A chest x-ray (Figure 1) demonstrated spinal scoliosis with no evidence of an obstructing cervical rib. A Doppler ultrasound showed a dilated right subclavian artery and reversal of flow in the right vertebral artery, suggestive of a right-sided subclavian steal (Figure 2). The radial, ulnar and axillary arteries were patent, with normal waveforms visualized.
Magnetic resonance angiography was performed, which demonstrated bovine origin of the left common carotid artery, arising in combination with the right common carotid artery (Figure 3). The origin of the right subclavian artery was atretic (Figure 4), and was supplied by a number of collaterals near the origins of the internal mammary and vertebral arteries. There was no demonstrable communication between the right subclavian artery and the pulmonary artery. The right vertebral artery was dilated and tortuous.
Subclavian steal should be a diagnostic consideration in any patient who presents with a pulse deficit or a systolic blood pressure difference of greater than 15 mmHg (1). The term describes any anomaly in which the ipsilateral subclavian artery receives retrograde flow from the contralateral circulation. Most commonly, ipsilateral subclavian stenosis is caused by acquired atherosclerosis, which causes decreased upstream pressure to the ipsilateral vertebral artery. Consequently, vascular flow travels in a retrograde fashion from the contralateral vertebral artery to the basilar artery and, finally, to the ipsilateral vertebral artery, resulting in the steal phenomenon. The acquired phenomenon is almost always left sided, likely due to accelerated atherosclerosis secondary to turbulence near the more acute angle at which the left subclavian artery leaves the aorta.
While subclavian steal is often asymptomatic, the high-resistance arterial supply may result in a characteristic syndrome that involves ipsilateral arm claudication, pain and paresthesiae. Occasionally, vertebrobasilar symptoms may occur when exercise decreases vascular resistance and increases the steal effect from the posterior circulation. These symptoms may include vertigo, diplopia, dysarthria, ataxia and syncope. In the clinical setting, symptoms can often be provoked by rotating the head to the contralateral side and by arm exercise.
Congenital subclavian steal is rare, with one review reporting approximately 40 cases in the literature (2). An anomalous right-sided aortic arch may result in a congenital left-sided steal by way of an isolation of the left subclavian artery from the aorta. The left subclavian artery is, in this circumstance, instead connected to the left pulmonary artery by way of a left ductus arteriosus. This malformation is often associated with other congenital cardiac anomalies, particularly tetralogy of Fallot. Of 39 reported cases of right-sided aortic arch and isolated left subclavian artery, 10 patients were symptomatic with either vertebrobasilar symptoms or left arm weakness, and the remaining patients were asymptomatic.

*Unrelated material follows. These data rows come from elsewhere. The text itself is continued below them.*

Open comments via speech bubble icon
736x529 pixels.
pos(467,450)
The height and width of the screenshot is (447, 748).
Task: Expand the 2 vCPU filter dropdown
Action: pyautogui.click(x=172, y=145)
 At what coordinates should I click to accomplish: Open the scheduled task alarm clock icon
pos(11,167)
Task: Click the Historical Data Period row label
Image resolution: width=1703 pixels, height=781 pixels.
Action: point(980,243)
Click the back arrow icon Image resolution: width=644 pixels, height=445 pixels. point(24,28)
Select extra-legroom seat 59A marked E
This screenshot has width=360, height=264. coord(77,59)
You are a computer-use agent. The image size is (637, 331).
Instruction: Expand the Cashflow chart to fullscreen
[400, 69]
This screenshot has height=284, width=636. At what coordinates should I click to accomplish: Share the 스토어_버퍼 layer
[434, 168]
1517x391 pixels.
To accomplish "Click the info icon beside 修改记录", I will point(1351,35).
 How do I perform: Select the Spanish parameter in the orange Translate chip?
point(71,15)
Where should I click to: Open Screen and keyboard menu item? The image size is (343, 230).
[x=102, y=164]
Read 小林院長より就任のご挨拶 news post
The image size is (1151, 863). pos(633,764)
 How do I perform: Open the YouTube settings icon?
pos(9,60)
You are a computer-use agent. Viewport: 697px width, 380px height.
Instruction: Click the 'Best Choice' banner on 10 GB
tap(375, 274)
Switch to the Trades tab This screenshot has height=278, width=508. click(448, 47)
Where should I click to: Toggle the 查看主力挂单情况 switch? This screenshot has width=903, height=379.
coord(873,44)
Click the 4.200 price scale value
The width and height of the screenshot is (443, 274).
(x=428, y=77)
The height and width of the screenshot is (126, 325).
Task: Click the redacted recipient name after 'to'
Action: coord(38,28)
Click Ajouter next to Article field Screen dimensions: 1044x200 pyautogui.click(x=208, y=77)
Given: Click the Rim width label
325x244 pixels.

Alternatively, a left-sided aortic arch may result in a left- or right-sided steal by proximal atresia of the respective subclavian artery. A Medline review of the literature revealed only 10 previous cases of right-sided congenital subclavian steal similar to that described in the present report. One case (3) was associated with the Klippel-Feil syndrome and global developmental delay. In two additional cases (4,5), an anomalous right ductus arteriosus connected the right subclavian artery to the right pulmonary artery.
The present patient’s anatomical variations were asymptomatic. Therefore, conventional angiography was not performed. The results of the completed imaging studies were discussed with the patient and his family. The patient was informed that if his subclavian steal becomes symptomatic in the future, surgical correction may be considered.